This is an era in which many devices are watching us. We carry about wireless phones that tell our service providers exactly where we are. Surveillance cameras blink down from corners and storefronts. Advertisers follow us effortlessly around the Internet. Still, plans in Contra Costa County, Calif., to tag preschoolers with radio frequency identification chips to keep track of their whereabouts at school seem to go too far.
The concern that school officials would use the ID chips to keep tabs on children’s behavior — and tag them perhaps as hyperactive or excessively passive — seems overwrought. County officials point out that the tags will save money and allow teachers to devote less time to attendance paperwork and more time to their students. And the chips, which will be randomly assigned to different children every day, according to a county representative, will not carry personal information that could be intercepted by others.

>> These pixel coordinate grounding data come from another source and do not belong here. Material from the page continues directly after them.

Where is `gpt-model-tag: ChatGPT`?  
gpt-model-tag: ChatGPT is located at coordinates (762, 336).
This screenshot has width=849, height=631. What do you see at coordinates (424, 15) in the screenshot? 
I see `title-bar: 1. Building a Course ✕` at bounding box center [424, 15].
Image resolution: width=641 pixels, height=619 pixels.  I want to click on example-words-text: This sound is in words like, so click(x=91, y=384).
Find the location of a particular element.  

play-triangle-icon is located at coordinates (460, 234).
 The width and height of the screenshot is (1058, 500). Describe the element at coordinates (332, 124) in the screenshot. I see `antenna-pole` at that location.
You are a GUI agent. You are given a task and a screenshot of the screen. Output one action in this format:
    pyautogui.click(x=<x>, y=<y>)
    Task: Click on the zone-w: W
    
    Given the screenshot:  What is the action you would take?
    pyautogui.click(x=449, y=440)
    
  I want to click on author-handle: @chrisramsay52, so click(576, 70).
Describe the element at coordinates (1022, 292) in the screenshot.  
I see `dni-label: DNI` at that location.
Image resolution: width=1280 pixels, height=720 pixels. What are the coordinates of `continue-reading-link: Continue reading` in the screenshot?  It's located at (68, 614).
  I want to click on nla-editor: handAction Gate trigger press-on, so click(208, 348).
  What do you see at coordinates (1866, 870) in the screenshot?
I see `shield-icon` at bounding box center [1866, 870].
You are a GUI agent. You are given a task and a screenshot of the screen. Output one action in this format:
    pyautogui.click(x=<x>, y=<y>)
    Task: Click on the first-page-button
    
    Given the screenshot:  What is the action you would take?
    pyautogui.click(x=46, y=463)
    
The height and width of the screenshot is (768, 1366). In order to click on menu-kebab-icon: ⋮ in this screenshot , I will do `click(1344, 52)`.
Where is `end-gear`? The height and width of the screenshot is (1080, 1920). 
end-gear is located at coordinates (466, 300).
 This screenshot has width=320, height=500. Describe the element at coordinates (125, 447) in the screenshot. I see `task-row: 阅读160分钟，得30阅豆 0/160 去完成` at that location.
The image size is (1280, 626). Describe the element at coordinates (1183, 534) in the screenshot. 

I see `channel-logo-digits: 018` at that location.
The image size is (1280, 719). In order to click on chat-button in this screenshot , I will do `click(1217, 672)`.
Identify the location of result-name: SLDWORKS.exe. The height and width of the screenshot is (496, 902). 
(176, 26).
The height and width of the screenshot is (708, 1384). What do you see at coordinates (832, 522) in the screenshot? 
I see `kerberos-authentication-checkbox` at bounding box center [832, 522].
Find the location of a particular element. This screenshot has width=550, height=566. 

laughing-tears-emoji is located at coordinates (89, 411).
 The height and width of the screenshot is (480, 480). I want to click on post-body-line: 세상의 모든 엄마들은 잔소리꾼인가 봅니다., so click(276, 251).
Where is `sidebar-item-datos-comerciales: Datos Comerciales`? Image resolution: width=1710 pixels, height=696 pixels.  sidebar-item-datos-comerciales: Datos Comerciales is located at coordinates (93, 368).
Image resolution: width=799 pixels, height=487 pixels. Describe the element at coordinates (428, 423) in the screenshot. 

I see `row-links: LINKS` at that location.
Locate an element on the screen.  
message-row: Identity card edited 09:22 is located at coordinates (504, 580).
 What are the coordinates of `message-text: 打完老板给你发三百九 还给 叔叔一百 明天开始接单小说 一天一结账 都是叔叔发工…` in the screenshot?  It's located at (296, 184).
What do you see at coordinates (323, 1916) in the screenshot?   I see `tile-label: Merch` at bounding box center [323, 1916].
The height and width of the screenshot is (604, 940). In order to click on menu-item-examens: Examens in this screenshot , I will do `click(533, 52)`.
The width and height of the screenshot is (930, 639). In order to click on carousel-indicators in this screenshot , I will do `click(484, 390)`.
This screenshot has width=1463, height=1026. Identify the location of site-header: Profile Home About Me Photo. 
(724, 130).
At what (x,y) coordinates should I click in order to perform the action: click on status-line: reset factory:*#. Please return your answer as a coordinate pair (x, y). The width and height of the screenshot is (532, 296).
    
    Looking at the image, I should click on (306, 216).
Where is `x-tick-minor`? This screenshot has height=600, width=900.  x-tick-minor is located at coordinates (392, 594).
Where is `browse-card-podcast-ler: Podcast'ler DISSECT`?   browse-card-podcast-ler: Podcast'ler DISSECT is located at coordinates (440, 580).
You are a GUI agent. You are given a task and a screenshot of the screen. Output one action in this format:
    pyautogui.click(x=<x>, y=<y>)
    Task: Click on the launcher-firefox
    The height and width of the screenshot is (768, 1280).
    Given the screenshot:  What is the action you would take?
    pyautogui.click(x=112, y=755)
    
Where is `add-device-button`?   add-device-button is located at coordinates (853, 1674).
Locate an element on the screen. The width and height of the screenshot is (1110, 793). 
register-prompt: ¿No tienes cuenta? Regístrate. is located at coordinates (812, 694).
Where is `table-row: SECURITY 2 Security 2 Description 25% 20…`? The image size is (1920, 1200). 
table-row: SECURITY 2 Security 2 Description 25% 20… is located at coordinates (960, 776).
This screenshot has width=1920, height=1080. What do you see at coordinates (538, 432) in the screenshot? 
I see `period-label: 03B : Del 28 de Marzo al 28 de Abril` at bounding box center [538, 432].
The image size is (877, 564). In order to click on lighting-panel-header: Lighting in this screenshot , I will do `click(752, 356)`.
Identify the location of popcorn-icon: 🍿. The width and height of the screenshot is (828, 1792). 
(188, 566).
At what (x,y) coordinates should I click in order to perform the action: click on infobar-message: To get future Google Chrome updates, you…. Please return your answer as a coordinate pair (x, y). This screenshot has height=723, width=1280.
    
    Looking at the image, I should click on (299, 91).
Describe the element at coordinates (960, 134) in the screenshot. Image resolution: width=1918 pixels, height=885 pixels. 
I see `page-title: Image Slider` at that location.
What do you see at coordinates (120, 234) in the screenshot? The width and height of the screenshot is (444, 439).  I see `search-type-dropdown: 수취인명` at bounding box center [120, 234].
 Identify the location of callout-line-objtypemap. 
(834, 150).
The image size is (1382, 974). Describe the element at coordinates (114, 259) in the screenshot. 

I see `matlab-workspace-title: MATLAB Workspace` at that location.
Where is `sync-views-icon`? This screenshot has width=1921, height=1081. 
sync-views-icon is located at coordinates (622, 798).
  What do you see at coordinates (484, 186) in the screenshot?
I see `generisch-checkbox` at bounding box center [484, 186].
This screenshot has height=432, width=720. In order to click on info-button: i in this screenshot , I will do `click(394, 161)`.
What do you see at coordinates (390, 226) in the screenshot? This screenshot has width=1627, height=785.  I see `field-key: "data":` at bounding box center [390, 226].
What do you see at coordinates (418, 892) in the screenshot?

We just worry that we are all becoming a little too blasé about our scrutinized lives. Americans’ enthusiasm for technological solutions typically has been balanced by a mistrust of technology taking over our lives. The demons of “I, Robot” and “2001: A Space Odyssey” always lurked somewhere beneath the surface of our dreams of high-tech futures.
Part of the reason we now accept the continual observation of our lives is that we are at best only vaguely aware it is happening. Surveys have found that most Americans believe, incorrectly, that many common techniques used by corporations to keep track of their online activity are illegal. Though it may seem innocuous to attach a chip to our preschoolers’ clothes, do we really want to raise a generation of kids that are accustomed to being tracked, like cattle or warehouse inventory?